2010-06-03 08:19:14

Attacco talebano al processo di pace afghano


Afghanistan. Rivendicato dai talebani il doppio attacco avvenuto ieri alla periferia di Kabul, dove si svolge la "jirga", l’assemblea che riunisce oltre 1600 rappresentanti tribali e della società afghana, con l’intento di gettare le basi per un futuro di pace. Il presidente Karzai aveva lanciato poco prima un appello per avviare un dialogo costruttivo con tutti i ribelli. Sul significato di questo evento, sentiamo Serena Di Matteo, direttore di Christian Aid a Kabul, intervistata da Stefano Leszczynski: RealAudioMP3

R. – Ovviamente, noi siamo contenti che questo processo di pace che include un dialogo politico stia avvenendo.

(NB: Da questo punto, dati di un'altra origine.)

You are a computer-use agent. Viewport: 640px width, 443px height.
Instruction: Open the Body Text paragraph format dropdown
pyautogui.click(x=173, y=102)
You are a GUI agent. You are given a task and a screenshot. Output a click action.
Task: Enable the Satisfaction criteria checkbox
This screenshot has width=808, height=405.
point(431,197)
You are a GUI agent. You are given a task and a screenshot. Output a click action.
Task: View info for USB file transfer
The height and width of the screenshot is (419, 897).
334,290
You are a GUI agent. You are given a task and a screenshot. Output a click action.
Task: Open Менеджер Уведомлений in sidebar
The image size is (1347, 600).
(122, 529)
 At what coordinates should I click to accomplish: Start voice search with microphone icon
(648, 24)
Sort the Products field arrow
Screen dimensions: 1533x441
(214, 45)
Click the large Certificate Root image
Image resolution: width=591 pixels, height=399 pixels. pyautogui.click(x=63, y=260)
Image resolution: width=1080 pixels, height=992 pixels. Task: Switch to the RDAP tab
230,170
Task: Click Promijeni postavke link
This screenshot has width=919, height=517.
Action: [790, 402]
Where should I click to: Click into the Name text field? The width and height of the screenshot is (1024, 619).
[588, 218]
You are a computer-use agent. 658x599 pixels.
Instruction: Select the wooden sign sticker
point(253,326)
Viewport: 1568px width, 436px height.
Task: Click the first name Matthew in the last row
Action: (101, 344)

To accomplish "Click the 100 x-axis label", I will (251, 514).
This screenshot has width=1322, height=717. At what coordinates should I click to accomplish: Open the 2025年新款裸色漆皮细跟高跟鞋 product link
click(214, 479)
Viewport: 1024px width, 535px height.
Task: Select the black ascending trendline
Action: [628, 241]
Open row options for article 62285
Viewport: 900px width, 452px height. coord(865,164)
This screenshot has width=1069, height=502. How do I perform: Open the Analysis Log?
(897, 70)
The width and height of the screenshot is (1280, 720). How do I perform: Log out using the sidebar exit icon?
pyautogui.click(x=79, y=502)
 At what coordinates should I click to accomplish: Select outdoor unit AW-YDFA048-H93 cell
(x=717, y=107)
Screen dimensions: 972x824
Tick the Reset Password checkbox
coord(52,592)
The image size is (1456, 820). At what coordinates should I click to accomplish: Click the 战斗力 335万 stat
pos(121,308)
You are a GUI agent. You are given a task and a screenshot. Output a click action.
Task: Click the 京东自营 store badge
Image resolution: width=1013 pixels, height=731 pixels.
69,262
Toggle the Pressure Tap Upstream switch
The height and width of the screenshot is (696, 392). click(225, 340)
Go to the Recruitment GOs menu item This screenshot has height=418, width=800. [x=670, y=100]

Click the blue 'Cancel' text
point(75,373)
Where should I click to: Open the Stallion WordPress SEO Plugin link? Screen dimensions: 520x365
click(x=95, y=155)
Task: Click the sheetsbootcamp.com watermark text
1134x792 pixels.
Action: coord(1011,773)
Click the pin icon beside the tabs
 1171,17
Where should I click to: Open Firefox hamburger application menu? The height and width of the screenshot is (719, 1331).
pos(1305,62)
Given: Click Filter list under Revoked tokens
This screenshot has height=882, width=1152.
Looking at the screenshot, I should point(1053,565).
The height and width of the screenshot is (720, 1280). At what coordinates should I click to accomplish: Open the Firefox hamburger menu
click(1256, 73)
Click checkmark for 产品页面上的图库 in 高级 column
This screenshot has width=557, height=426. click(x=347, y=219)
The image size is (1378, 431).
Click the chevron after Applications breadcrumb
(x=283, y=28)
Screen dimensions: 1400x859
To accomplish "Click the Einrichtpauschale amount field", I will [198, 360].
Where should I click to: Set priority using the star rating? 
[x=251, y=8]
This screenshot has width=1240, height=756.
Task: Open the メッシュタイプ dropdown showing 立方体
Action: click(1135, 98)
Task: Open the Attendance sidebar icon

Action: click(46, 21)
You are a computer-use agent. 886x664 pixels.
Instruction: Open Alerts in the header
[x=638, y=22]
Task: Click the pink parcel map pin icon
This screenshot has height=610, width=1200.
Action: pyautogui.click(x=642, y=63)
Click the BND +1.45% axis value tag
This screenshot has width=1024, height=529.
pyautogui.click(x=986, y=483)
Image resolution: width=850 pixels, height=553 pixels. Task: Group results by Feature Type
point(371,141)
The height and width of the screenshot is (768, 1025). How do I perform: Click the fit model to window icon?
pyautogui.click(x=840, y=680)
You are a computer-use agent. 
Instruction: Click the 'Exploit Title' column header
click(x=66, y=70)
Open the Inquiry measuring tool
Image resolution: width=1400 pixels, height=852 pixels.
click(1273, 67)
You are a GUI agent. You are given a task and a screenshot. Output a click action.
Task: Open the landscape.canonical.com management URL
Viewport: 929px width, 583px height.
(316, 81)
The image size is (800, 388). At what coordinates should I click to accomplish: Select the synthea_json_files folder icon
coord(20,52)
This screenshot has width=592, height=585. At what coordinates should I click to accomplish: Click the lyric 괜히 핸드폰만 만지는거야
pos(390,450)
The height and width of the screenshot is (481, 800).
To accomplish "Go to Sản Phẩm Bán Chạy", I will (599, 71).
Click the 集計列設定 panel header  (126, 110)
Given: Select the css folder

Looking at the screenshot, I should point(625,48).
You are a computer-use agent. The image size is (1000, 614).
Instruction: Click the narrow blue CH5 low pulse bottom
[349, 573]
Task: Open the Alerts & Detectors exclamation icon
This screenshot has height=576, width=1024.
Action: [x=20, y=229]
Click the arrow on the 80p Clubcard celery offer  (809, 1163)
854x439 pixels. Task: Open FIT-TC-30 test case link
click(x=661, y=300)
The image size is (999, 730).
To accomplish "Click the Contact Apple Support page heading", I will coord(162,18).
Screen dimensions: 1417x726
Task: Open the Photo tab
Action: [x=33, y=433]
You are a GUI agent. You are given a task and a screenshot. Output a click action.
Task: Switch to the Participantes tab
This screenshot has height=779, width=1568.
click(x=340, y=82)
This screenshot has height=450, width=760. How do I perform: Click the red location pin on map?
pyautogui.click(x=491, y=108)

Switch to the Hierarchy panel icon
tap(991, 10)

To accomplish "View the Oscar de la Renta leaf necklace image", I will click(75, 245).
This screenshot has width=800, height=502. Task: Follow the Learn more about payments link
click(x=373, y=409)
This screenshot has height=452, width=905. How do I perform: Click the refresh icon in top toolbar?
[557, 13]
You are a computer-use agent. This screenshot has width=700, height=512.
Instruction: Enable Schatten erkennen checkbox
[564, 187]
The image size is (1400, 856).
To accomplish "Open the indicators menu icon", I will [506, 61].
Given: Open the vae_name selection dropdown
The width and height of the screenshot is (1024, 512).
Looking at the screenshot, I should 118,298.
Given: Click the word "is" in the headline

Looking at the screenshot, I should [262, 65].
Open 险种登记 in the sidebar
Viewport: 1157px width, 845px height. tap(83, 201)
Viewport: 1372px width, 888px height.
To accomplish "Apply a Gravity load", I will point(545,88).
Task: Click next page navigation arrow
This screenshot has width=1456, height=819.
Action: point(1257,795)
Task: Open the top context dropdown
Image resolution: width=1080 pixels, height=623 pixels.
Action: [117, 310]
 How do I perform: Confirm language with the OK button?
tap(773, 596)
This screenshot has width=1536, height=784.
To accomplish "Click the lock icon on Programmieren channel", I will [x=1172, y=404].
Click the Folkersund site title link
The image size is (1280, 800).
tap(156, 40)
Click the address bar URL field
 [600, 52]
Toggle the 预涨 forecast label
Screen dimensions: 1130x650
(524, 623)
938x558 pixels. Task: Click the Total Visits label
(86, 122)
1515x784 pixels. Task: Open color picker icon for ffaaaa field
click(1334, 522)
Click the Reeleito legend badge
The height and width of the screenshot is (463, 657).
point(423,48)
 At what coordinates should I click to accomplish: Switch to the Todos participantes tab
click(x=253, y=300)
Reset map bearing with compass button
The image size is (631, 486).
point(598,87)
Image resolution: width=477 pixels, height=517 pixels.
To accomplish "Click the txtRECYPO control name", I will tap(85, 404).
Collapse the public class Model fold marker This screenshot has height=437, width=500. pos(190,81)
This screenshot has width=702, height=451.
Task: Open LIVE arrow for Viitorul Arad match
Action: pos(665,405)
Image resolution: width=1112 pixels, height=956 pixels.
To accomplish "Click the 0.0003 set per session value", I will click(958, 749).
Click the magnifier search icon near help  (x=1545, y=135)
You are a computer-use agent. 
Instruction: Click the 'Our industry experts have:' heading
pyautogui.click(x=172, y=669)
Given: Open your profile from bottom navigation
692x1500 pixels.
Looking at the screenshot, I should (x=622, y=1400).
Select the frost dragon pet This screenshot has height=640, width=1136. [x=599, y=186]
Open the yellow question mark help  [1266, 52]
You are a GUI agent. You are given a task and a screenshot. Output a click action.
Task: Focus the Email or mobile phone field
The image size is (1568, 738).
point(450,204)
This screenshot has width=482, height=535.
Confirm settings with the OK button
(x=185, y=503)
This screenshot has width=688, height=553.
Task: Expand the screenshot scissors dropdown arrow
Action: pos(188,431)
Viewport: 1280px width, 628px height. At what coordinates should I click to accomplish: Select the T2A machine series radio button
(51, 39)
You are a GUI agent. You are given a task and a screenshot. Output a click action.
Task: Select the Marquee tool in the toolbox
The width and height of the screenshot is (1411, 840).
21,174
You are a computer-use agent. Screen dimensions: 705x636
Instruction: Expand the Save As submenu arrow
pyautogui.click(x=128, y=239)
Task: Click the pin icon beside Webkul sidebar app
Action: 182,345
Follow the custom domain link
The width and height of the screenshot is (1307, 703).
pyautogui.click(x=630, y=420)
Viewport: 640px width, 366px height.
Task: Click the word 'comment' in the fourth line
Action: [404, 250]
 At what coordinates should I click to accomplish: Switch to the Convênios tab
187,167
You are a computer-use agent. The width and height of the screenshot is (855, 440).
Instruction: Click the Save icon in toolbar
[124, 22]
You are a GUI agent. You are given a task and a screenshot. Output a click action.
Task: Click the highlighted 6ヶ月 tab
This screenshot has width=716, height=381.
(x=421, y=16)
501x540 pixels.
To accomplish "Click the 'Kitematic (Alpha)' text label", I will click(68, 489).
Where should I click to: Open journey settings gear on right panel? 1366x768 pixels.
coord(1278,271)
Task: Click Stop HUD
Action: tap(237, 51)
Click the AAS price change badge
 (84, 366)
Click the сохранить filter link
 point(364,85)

Abbiamo un po’ tutti delle preoccupazioni sulle modalità e su chi poi sarà coinvolto in questo dialogo e come, quindi, il processo di sviluppo verrà eventualmente influenzato da chi sarà il detentore del potere. Inoltre, non so quanto questa peace-jirga sarà la sede effettiva del dialogo politico che è già iniziato settimane avanti.
 
 
 
D. - Ci sono stati anche degli attentati mirati contro la partecipazione così massiccia a questa jirga?
 
 
 
R. – In un incontro che ho avuto la settimana scorsa con un ministro del governo afgano coinvolto nella jirga, egli mi rassicurava che la jirga non avrebbe coinvolto gli estremisti, perché il governo stesso è preoccupato del rispetto dei diritti umani e dei gruppi più vulnerabili. Quanto ciò poi avverrà non lo so, lo dovremmo vedere dopo. C’è però una parte della popolazione, forse quella dei talebani, che forse non vuole un processo di pace stabile e lo sviluppo del Paese e cerca di interromperlo, di disturbare l’evento che è cominciato oggi e che durerà per due giorni. Quindi, ce lo aspettavamo un po’ tutti.
 
 
 
D. – Nella sostanza un dialogo con almeno una parte di talebani, così come era stato annunciato, è partito?
 
 
 
R. – Sì. Diciamo che quello che noi, come Christan Aid, siamo contenti stia avvenendo è questo dialogo politico: c’è la consapevolezza da parte del governo che per raggiungere la pace bisogna raggiungere un accordo. Non si possono tenere fuori fasce della popolazione che destabilizzano ciò che il governo e la comunità internazionale cercano di portare avanti.